One day = 22 h at 29 °C.

Shade Synthesizes 20-Hydroxyecdysone to Regulate Follicle Rupture.

Because follicle rupture can be recapitulated by in vitro culture of mature follicles with octopamine stimulation (12), we performed the in vitro assay to determine whether shd-knockdown follicles (shd follicles) are competent for OA-induced follicle rupture. Consistent with our previous results (12), 54% of control follicles had ruptured with a 3-h OA stimulation (Fig. 2 A and C). In contrast, fewer than 15% of shd follicles had ruptured (Fig. 2 B and C). The decreased rate of follicle rupture can be fully rescued by ectopic expression of shd (Fig. 2 D–F), consistent with the egg-laying results (Fig. 1F). Altogether, these data indicate that Shd in mature follicle cells is important for follicle rupture/ovulation. It is interesting to note that knocking down upstream enzymes for E synthesis in mature follicle cells only caused a moderate reduction of egg-laying number but no statistically significant defect in follicle rupture/ovulation (Figs. 1 E and G and 2C and Table S1). Unlike Shd, Phm was highly enriched in stage-13 follicle cells (Fig. S3 A and B). These data likely suggest that these upstream enzymes function in younger follicle cells for E synthesis.

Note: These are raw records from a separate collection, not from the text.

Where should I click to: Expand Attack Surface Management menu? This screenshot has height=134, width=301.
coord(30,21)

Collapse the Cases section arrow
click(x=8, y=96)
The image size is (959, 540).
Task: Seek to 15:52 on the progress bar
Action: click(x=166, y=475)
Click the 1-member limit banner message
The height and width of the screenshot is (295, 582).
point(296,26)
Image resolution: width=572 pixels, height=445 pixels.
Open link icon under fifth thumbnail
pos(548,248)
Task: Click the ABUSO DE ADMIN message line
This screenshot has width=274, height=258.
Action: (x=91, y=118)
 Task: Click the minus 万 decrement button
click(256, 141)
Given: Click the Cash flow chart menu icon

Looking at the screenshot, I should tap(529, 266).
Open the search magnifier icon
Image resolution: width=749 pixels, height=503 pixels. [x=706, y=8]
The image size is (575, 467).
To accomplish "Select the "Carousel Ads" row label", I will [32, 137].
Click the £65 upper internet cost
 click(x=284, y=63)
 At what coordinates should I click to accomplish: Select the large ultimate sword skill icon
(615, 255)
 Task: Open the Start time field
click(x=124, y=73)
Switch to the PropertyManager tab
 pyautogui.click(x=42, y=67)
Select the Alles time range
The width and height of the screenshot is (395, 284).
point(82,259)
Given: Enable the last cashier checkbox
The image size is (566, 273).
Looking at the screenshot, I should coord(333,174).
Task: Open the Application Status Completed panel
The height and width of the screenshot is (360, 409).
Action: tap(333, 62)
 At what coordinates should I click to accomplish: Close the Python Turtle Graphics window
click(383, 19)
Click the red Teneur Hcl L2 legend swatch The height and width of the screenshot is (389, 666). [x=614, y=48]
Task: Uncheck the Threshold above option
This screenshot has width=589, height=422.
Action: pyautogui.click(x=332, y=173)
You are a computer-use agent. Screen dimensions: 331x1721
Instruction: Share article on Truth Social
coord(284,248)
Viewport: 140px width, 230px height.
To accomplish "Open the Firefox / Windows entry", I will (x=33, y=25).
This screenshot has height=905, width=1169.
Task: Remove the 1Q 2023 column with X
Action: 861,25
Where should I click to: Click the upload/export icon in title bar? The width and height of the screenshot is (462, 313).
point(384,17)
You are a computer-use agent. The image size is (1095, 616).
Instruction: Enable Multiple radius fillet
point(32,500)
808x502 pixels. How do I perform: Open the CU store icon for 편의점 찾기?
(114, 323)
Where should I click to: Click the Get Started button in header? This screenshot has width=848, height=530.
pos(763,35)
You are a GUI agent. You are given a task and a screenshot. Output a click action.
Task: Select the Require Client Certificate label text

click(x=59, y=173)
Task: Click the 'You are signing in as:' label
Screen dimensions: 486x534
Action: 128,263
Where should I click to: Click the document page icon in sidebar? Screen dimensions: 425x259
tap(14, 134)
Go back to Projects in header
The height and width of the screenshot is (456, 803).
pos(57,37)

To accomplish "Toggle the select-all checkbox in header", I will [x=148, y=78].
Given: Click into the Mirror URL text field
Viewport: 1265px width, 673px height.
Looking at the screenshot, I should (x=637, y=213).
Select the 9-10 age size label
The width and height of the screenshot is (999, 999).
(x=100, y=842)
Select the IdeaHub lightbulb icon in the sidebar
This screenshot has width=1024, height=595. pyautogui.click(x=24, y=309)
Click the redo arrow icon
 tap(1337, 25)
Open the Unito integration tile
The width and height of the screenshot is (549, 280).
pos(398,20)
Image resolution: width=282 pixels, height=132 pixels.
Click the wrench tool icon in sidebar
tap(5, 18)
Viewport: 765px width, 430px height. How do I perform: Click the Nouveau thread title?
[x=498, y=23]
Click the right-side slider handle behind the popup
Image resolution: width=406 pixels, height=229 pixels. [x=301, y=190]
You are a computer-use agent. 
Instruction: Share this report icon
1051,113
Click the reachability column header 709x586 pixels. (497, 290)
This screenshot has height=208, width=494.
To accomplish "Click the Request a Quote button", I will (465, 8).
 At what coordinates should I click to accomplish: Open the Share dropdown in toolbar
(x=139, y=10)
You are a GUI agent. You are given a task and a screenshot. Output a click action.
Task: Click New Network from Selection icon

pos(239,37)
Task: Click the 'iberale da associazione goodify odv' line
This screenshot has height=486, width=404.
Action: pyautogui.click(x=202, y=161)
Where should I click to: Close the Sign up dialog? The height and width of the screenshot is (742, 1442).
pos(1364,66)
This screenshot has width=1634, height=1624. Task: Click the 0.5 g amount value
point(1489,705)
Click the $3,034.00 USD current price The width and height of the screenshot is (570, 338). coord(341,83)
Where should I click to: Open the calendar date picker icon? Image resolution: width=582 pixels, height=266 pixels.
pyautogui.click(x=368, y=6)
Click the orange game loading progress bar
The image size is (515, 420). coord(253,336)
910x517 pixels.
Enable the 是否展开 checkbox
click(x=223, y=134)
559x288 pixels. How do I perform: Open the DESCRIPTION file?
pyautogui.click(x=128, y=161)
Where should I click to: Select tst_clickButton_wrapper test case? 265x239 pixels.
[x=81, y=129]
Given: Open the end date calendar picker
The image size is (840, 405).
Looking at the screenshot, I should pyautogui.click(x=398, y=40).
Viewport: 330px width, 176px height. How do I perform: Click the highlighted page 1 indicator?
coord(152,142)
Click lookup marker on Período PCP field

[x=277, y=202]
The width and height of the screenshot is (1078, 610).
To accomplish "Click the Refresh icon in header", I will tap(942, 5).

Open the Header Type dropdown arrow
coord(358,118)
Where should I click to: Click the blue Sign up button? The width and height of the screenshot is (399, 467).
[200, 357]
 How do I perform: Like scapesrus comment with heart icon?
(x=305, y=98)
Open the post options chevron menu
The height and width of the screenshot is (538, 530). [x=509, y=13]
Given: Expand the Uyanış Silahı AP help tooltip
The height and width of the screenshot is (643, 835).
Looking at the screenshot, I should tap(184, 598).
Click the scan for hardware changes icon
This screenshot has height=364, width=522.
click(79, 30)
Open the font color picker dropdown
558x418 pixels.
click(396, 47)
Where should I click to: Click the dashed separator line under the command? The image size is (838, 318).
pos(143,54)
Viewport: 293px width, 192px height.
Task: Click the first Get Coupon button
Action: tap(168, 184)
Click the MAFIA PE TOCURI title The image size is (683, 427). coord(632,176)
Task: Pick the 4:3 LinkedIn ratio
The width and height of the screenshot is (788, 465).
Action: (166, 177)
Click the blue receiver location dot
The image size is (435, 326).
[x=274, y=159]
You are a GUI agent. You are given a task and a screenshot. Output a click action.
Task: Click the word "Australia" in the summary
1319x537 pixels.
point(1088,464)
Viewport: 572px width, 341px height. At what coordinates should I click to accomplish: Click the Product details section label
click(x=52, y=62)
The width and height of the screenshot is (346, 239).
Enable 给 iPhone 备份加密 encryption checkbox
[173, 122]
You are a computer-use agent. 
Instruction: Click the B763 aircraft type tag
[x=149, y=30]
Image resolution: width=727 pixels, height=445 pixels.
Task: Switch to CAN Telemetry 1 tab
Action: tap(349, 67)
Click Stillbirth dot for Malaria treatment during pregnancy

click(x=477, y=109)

Fig. 2. — Shade is required in mature follicle cells to synthesize 20E for follicle rupture. For all follicle rupture images here and in subsequent figures, RFP (shown in red) labeling mature follicle cells was overlaid to the bright-field image of follicles (shown in blue). (A–C) *shd* knockdown with *R44E10-Gal4* inhibits follicle rupture. Representative images (A and B) show mature follicles after 3-h culture with OA. The number of mature follicles used in each genotype is 502, 243, 204, 142, 95, 315, 195, and 276. (D–F) *Shd* overexpression rescues the rupture defect of *shd*-knockdown follicles. The number of follicles is listed in the parentheses. (G–I) 20E but not E can partially rescue rupture defect of *shd*-knockdown follicles after a 6-h culture. The number of follicles used in each condition in I is 480, 263, 657, 423, 87, 564, 392, 210, and 563.

Fig. S3. — Phm expression in stage-13 and stage-14 follicle cells. Endoplasmic reticulum-localized Phm (red in A and B and white in A′ and B′) is highly enriched in stage-13 (A and A′) and stage-14 (B and B′) follicle cells. Transcription factor Hindsight (Hnt; green in A and B) is marking stage-14 follicle cells, but not in stage-13 follicle cells.

To determine whether Shd regulates follicle rupture through synthesizing 20E, we set to rescue the rupture defect of shd follicles with exogenous 20E. Interestingly, supplementing with 20 nM 20E, the typical concentration found in hemolymph (40), can significantly increase the OA-induced rupture to approximately 40% in shd follicles in 3 h; however, 100 nM 20E did not elicit a better rescue, if not worse (Fig. S4 A–C). Neither did the addition of 20E affect OA-induced follicle rupture in control follicles (Fig. S4 A and B), nor was 20E alone sufficient to induce follicle rupture (Fig. S4D). Because ecdysone signaling controls transcription, we reasoned that extending the culture period may have an improved rescue effect. Thus, we performed similar experiments and examined the follicles at the end of a 6-h culture. Consistent with this idea, we observed an increased rupture rate in shd follicles to more than 50% with 20 nM 20E supplement (Fig. 2 H and I and Fig. S4E). In contrast, supplementing with 20 nM E did not elicit any rescue effect (Fig. 2 G and I). Altogether, the rescue of the rupture defect in shd follicles with 20E but not E supports the notion that Shd functions in mature follicle cells to convert E to 20E to regulate follicle rupture.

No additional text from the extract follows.